* WORK INSTRUCTION: For this exercise, print all of the data exactly as given.

Start of INPUT RECORDS

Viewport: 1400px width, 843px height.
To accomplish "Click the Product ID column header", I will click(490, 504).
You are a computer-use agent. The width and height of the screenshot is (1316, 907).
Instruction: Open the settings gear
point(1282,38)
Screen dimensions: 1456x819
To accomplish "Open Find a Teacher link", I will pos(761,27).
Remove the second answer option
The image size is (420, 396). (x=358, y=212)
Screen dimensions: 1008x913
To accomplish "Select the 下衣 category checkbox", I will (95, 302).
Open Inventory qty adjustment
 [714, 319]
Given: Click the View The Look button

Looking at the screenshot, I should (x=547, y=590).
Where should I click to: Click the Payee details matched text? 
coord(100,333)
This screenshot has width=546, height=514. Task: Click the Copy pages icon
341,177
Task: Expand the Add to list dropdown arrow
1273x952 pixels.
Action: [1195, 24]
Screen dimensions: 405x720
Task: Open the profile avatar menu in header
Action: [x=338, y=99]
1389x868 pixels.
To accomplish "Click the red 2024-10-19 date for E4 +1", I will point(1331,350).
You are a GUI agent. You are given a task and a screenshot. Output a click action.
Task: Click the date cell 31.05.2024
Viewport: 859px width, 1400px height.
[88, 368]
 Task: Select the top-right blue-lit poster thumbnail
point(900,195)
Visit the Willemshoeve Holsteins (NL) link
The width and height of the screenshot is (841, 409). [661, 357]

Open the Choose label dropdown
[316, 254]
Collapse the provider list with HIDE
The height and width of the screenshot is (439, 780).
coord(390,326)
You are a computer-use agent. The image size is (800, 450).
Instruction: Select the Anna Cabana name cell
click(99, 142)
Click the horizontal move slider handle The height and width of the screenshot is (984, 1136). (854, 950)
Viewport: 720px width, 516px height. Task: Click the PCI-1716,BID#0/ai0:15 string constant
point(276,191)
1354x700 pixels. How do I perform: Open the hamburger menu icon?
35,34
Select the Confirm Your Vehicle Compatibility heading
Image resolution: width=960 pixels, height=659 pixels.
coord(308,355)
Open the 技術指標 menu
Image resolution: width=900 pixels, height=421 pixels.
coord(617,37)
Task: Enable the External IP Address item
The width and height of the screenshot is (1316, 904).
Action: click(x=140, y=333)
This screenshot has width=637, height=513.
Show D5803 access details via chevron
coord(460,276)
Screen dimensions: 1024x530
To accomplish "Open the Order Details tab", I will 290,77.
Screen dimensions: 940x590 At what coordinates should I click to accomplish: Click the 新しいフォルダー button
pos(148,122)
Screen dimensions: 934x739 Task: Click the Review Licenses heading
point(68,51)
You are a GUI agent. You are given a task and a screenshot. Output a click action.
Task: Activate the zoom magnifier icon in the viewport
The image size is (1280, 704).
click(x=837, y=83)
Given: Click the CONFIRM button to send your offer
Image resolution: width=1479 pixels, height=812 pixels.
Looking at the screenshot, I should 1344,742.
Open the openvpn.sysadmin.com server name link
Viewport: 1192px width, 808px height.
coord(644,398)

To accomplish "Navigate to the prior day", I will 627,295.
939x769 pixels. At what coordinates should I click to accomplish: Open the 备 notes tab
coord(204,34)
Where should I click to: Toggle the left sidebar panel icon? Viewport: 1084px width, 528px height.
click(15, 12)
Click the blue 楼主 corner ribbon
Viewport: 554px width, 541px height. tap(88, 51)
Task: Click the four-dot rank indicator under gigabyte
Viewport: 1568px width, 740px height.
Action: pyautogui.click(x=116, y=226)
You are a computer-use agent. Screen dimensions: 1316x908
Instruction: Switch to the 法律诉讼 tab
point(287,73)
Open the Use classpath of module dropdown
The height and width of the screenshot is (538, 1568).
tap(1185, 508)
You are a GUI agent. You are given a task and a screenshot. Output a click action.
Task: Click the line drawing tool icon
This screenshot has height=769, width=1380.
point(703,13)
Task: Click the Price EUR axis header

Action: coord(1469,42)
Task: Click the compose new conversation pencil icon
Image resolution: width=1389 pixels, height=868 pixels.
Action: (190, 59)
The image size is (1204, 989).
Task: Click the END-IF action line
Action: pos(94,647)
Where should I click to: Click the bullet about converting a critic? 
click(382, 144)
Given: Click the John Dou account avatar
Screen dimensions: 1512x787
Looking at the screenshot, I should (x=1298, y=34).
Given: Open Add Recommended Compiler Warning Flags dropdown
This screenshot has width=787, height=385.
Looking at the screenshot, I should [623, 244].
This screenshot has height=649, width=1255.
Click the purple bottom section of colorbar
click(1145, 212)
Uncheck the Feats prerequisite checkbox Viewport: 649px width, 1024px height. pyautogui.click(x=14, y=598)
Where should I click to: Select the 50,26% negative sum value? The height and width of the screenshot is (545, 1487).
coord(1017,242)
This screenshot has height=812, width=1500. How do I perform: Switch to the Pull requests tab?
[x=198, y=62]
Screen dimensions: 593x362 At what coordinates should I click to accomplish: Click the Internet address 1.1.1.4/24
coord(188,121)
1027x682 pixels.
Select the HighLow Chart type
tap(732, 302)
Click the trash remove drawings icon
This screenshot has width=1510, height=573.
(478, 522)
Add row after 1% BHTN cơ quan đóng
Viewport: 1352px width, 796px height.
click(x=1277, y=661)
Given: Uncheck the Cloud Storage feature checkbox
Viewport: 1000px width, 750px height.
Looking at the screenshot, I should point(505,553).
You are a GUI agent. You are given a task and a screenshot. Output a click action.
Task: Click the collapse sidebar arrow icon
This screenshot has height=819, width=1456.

End of INPUT RECORDS

* RESPONSE:
Viewport: 1400px width, 843px height.
To accomplish "Click the Product ID column header", I will click(490, 504).
You are a computer-use agent. The width and height of the screenshot is (1316, 907).
Instruction: Open the settings gear
point(1282,38)
Screen dimensions: 1456x819
To accomplish "Open Find a Teacher link", I will pos(761,27).
Remove the second answer option
The image size is (420, 396). (x=358, y=212)
Screen dimensions: 1008x913
To accomplish "Select the 下衣 category checkbox", I will (95, 302).
Open Inventory qty adjustment
 [714, 319]
Given: Click the View The Look button

Looking at the screenshot, I should (x=547, y=590).
Where should I click to: Click the Payee details matched text? 
coord(100,333)
This screenshot has width=546, height=514. Task: Click the Copy pages icon
341,177
Task: Expand the Add to list dropdown arrow
1273x952 pixels.
Action: [1195, 24]
Screen dimensions: 405x720
Task: Open the profile avatar menu in header
Action: [x=338, y=99]
1389x868 pixels.
To accomplish "Click the red 2024-10-19 date for E4 +1", I will point(1331,350).
You are a GUI agent. You are given a task and a screenshot. Output a click action.
Task: Click the date cell 31.05.2024
Viewport: 859px width, 1400px height.
[88, 368]
 Task: Select the top-right blue-lit poster thumbnail
point(900,195)
Visit the Willemshoeve Holsteins (NL) link
The width and height of the screenshot is (841, 409). [661, 357]

Open the Choose label dropdown
[316, 254]
Collapse the provider list with HIDE
The height and width of the screenshot is (439, 780).
coord(390,326)
You are a computer-use agent. The image size is (800, 450).
Instruction: Select the Anna Cabana name cell
click(99, 142)
Click the horizontal move slider handle The height and width of the screenshot is (984, 1136). (854, 950)
Viewport: 720px width, 516px height. Task: Click the PCI-1716,BID#0/ai0:15 string constant
point(276,191)
1354x700 pixels. How do I perform: Open the hamburger menu icon?
35,34
Select the Confirm Your Vehicle Compatibility heading
Image resolution: width=960 pixels, height=659 pixels.
coord(308,355)
Open the 技術指標 menu
Image resolution: width=900 pixels, height=421 pixels.
coord(617,37)
Task: Enable the External IP Address item
The width and height of the screenshot is (1316, 904).
Action: click(x=140, y=333)
This screenshot has width=637, height=513.
Show D5803 access details via chevron
coord(460,276)
Screen dimensions: 1024x530
To accomplish "Open the Order Details tab", I will 290,77.
Screen dimensions: 940x590 At what coordinates should I click to accomplish: Click the 新しいフォルダー button
pos(148,122)
Screen dimensions: 934x739 Task: Click the Review Licenses heading
point(68,51)
You are a GUI agent. You are given a task and a screenshot. Output a click action.
Task: Activate the zoom magnifier icon in the viewport
The image size is (1280, 704).
click(x=837, y=83)
Given: Click the CONFIRM button to send your offer
Image resolution: width=1479 pixels, height=812 pixels.
Looking at the screenshot, I should 1344,742.
Open the openvpn.sysadmin.com server name link
Viewport: 1192px width, 808px height.
coord(644,398)

To accomplish "Navigate to the prior day", I will 627,295.
939x769 pixels. At what coordinates should I click to accomplish: Open the 备 notes tab
coord(204,34)
Where should I click to: Toggle the left sidebar panel icon? Viewport: 1084px width, 528px height.
click(15, 12)
Click the blue 楼主 corner ribbon
Viewport: 554px width, 541px height. tap(88, 51)
Task: Click the four-dot rank indicator under gigabyte
Viewport: 1568px width, 740px height.
Action: pyautogui.click(x=116, y=226)
You are a computer-use agent. Screen dimensions: 1316x908
Instruction: Switch to the 法律诉讼 tab
point(287,73)
Open the Use classpath of module dropdown
The height and width of the screenshot is (538, 1568).
tap(1185, 508)
You are a GUI agent. You are given a task and a screenshot. Output a click action.
Task: Click the line drawing tool icon
This screenshot has height=769, width=1380.
point(703,13)
Task: Click the Price EUR axis header

Action: coord(1469,42)
Task: Click the compose new conversation pencil icon
Image resolution: width=1389 pixels, height=868 pixels.
Action: (190, 59)
The image size is (1204, 989).
Task: Click the END-IF action line
Action: pos(94,647)
Where should I click to: Click the bullet about converting a critic? 
click(382, 144)
Given: Click the John Dou account avatar
Screen dimensions: 1512x787
Looking at the screenshot, I should (x=1298, y=34).
Given: Open Add Recommended Compiler Warning Flags dropdown
This screenshot has width=787, height=385.
Looking at the screenshot, I should [623, 244].
This screenshot has height=649, width=1255.
Click the purple bottom section of colorbar
click(1145, 212)
Uncheck the Feats prerequisite checkbox Viewport: 649px width, 1024px height. pyautogui.click(x=14, y=598)
Where should I click to: Select the 50,26% negative sum value? The height and width of the screenshot is (545, 1487).
coord(1017,242)
This screenshot has height=812, width=1500. How do I perform: Switch to the Pull requests tab?
[x=198, y=62]
Screen dimensions: 593x362 At what coordinates should I click to accomplish: Click the Internet address 1.1.1.4/24
coord(188,121)
1027x682 pixels.
Select the HighLow Chart type
tap(732, 302)
Click the trash remove drawings icon
This screenshot has width=1510, height=573.
(478, 522)
Add row after 1% BHTN cơ quan đóng
Viewport: 1352px width, 796px height.
click(x=1277, y=661)
Given: Uncheck the Cloud Storage feature checkbox
Viewport: 1000px width, 750px height.
Looking at the screenshot, I should point(505,553).
You are a GUI agent. You are given a task and a screenshot. Output a click action.
Task: Click the collapse sidebar arrow icon
This screenshot has height=819, width=1456.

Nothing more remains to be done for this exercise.